Question

Find the area of the triangle formed by the points$$ A\left(0, 0\right)$$, $$ B\left(3, 0\right)$$, $$ C\left(0, 6\right)$$

Answer

**step1** Understanding the problem

The problem asks us to find the area of a triangle formed by three given points: A(0, 0), B(3, 0), and C(0, 6).

**step2** Visualizing the points

Let's visualize the location of these points.
Point A is at (0, 0), which is the origin.
Point B is at (3, 0). This point is on the x-axis, 3 units to the right of the origin.
Point C is at (0, 6). This point is on the y-axis, 6 units above the origin.

**step3** Identifying the type of triangle and its dimensions

Since point A is at the origin, side AB lies along the x-axis, and side AC lies along the y-axis.
The x-axis and y-axis are perpendicular to each other. Therefore, the angle at point A (the origin) is a right angle (90 degrees).
This means that triangle ABC is a right-angled triangle.
For a right-angled triangle, we can use one of the sides forming the right angle as the base and the other as the height.
The length of the base (side AB) is the distance from (0,0) to (3,0). This length is 3 units.
The length of the height (side AC) is the distance from (0,0) to (0,6). This length is 6 units.

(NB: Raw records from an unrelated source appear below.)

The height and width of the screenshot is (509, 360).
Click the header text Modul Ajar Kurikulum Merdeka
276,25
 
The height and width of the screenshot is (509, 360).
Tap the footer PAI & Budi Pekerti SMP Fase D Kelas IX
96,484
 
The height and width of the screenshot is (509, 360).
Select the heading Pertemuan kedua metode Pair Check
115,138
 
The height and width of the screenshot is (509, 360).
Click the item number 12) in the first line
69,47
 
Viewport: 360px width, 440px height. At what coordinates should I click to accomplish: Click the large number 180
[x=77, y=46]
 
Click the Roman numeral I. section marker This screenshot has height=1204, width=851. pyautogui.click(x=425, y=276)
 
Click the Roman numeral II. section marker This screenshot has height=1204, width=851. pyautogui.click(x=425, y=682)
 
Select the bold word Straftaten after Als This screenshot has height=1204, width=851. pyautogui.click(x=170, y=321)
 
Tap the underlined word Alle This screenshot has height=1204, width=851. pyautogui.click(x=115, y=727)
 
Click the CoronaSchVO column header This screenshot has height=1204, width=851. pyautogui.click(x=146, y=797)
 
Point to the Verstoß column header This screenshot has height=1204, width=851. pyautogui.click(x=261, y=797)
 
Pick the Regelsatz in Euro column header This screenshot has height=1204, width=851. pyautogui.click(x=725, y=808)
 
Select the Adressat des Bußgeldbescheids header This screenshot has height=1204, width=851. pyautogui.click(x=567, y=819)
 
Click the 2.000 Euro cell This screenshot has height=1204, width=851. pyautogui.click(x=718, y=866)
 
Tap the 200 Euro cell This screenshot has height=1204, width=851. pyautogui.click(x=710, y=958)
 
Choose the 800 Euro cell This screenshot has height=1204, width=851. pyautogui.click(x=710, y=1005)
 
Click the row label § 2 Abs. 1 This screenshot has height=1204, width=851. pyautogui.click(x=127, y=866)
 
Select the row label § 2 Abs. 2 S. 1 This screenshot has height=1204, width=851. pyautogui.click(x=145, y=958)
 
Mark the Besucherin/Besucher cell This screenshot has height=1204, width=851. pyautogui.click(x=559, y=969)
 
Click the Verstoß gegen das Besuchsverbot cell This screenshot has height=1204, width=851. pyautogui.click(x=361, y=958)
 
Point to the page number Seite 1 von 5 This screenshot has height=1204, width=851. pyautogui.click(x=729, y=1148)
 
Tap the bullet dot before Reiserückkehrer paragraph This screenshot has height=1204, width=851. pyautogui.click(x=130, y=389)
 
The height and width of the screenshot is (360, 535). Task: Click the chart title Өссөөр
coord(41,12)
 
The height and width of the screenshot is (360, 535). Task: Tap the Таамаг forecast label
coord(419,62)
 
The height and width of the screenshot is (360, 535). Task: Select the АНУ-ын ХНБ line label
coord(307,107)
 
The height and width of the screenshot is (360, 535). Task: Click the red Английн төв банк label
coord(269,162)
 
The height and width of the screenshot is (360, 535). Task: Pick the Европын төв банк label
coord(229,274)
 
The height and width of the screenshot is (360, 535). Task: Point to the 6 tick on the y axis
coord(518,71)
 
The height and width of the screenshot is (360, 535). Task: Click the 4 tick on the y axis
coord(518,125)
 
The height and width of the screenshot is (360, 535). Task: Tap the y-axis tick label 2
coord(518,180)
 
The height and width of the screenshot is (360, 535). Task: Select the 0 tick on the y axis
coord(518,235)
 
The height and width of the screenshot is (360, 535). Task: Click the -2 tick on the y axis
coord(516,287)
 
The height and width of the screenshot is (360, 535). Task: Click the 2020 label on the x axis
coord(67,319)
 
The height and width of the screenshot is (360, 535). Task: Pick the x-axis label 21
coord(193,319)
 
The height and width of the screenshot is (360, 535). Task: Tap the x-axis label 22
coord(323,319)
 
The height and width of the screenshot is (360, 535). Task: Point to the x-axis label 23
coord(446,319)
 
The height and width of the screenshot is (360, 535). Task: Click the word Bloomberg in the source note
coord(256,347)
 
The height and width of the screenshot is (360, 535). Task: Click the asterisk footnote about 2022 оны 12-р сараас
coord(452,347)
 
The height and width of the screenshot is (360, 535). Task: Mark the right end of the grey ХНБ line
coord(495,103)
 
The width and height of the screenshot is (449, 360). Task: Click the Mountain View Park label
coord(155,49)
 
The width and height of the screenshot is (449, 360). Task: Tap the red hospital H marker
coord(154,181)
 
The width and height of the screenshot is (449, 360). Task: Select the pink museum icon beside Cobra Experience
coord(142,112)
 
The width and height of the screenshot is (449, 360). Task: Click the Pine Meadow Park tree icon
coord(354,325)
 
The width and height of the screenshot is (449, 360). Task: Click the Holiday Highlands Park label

**step4** Calculating the area

The formula for the area of a triangle is:
Area = $$\frac{1}{2}$$ $$\times$$ base $$\times$$ height.
Using the identified base and height:
Base = 3 units
Height = 6 units
Area = $$\frac{1}{2}$$ $$\times$$ 3 $$\times$$ 6
Area = $$\frac{1}{2}$$ $$\times$$ 18
Area = 9
So, the area of the triangle is 9 square units.